Find the sum of all three digit natural numbers, which are multiples of $$7.$$

Answer

**step1** Understanding the problem

The problem asks us to find the total sum of all natural numbers that have exactly three digits and are also perfectly divisible by 7. A three-digit number is any number from 100 up to 999, including both 100 and 999.

**step2** Finding the smallest three-digit multiple of 7

To begin, we need to identify the first three-digit number that is a multiple of 7. We start by dividing the smallest three-digit number, 100, by 7.
$$100 \div 7 = 14$$ with a remainder of 2.
This tells us that $$7 \times 14 = 98$$. Since 98 is a two-digit number, it is not our starting point.
The next multiple of 7 will be $$7 \times 15$$.
$$7 \times 15 = 105$$.
So, 105 is the smallest three-digit natural number that is a multiple of 7.

**step3** Finding the largest three-digit multiple of 7

Next, we need to identify the largest three-digit number that is a multiple of 7. We take the largest three-digit number, 999, and divide it by 7.
$$999 \div 7 = 142$$ with a remainder of 5.
This means that $$7 \times 142 = 994$$.
If we were to add another 7 to 994 (which would be $$7 \times 143$$), we would get $$994 + 7 = 1001$$, which is a four-digit number.
Therefore, 994 is the largest three-digit natural number that is a multiple of 7.

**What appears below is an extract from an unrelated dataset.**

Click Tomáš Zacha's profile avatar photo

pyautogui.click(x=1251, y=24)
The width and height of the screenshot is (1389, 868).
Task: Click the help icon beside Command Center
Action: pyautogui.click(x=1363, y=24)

**step4** Identifying the sequence of multiples

The three-digit numbers that are multiples of 7 form a sequence starting from 105 and ending at 994. Each number in the sequence is 7 more than the previous one.
We can also express these numbers as 7 multiplied by an integer.
The first term, 105, is $$7 \times 15$$.
The last term, 994, is $$7 \times 142$$.
So, the sequence of numbers is $$7 \times 15, 7 \times 16, 7 \times 17, \dots, 7 \times 142$$.

**step5** Counting the number of multiples

To find out how many such multiples there are, we need to count how many integers are there from 15 to 142, inclusive.
We can find this by subtracting the first integer from the last integer and then adding 1.
Number of multiples = (Last integer multiplier) - (First integer multiplier) + 1
Number of multiples = $$142 - 15 + 1$$
Number of multiples = $$127 + 1$$
Number of multiples = $$128$$.
So, there are 128 three-digit natural numbers that are multiples of 7.

**step6** Calculating the sum using the pairing method

To find the sum of these 128 numbers (105 + 112 + ... + 994), we can use a method that involves pairing numbers from the beginning and end of the sequence.
Let the sum be represented by S.
$$S = 105 + 112 + 119 + \dots + 987 + 994$$
Now, write the sum again, but in reverse order:
$$S = 994 + 987 + 980 + \dots + 112 + 105$$
Add these two equations together, pairing the numbers directly above and below each other:
$$2S = (105 + 994) + (112 + 987) + (119 + 980) + \dots + (987 + 112) + (994 + 105)$$
Notice that each pair adds up to the same value:
$$105 + 994 = 1099$$
$$112 + 987 = 1099$$ (Since 112 is 7 more than 105, and 987 is 7 less than 994, their sum remains the same.)
All 128 pairs will sum to 1099.
So, we have:
$$2S = 128 \times 1099$$
To find the value of S, we divide the product by 2:
$$S = \frac{128 \times 1099}{2}$$
$$S = 64 \times 1099$$
Now, we perform the multiplication:
$$64 \times 1099 = 64 \times (1100 - 1)$$
$$= (64 \times 1100) - (64 \times 1)$$
$$= 70400 - 64$$
$$= 70336$$
Therefore, the sum of all three-digit natural numbers that are multiples of 7 is 70336.